Running Biopython 1.57 on Bio-Linux 6. I have a list of names of genes that are conserved across several bacterial genomes. In order to pull these out I'd like to make a dictionary that parses a defline that looks like this:
>lcl|NC_000913.2_cdsid_NP_414542.1 [gene=thrL] [protein=thr operon leader peptide] [protein_id=NP_414542.1] [location=190..255]
and uses the gene name as the key. So I wrote:
def get_gene(identifier): seqrline = identifier.description.split(' [') seqrline = [x.strip(']') for x in seqrline] gene_name = seqrline.lstrip('gene=') return gene_name handle = open('NC_000913.faat', 'r') record_dict = SeqIO.to_dict(SeqIO.parse(handle, 'fasta'), key_function=get_gene)
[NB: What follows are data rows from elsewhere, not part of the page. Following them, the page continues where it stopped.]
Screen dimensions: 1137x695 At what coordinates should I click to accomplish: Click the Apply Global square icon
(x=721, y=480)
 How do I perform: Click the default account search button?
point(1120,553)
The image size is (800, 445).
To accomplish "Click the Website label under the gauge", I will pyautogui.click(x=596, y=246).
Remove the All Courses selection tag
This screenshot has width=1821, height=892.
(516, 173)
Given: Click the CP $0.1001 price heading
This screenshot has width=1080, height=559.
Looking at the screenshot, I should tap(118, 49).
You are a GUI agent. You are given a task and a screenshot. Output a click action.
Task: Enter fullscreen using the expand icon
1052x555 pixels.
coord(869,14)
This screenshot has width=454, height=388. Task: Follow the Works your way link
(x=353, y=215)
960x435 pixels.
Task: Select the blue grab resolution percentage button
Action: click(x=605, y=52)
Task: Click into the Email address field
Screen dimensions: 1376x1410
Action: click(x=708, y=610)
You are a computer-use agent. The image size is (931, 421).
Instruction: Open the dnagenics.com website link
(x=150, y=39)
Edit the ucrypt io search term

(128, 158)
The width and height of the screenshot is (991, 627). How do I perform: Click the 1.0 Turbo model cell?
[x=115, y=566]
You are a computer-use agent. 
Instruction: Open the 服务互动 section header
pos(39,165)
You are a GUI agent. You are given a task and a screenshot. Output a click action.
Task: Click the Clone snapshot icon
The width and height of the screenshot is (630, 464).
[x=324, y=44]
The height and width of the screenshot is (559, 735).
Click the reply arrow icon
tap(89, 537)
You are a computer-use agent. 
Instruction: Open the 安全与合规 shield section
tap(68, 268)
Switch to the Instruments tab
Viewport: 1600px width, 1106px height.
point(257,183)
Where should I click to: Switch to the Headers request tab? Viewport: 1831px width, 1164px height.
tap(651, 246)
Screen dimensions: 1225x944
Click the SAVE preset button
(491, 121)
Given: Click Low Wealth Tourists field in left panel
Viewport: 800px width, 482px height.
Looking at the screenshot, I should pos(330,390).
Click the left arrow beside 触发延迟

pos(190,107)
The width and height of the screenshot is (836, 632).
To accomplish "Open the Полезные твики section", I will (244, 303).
But there are duplicates, naturally:
>>> record_dict = SeqIO.to_dict(SeqIO.parse(handle, 'fasta'), key_function=get_gene) Traceback (most recent call last): File "<stdin>", line 1, in <module> File "/usr/local/lib/python2.6/dist-packages/biopython-1.57-py2.6-linux-x86_64.egg/Bio/SeqIO/__init__.py", line 673, in to_dict raise ValueError("Duplicate key '%s'" % key) ValueError: Duplicate key 'insB'
Is there any way to get around this?
EDIT: Ok, so there was an obvious way to get to the same place using the default keys generated by
SeqIO.to_dict by means of a grep chain:
grep ">" NC_000913.faa |grep -f sico_names.txt | grep -oh 'lcl[^ ]*' > NC_000913.keys
The question about duplicate keys still stands, though.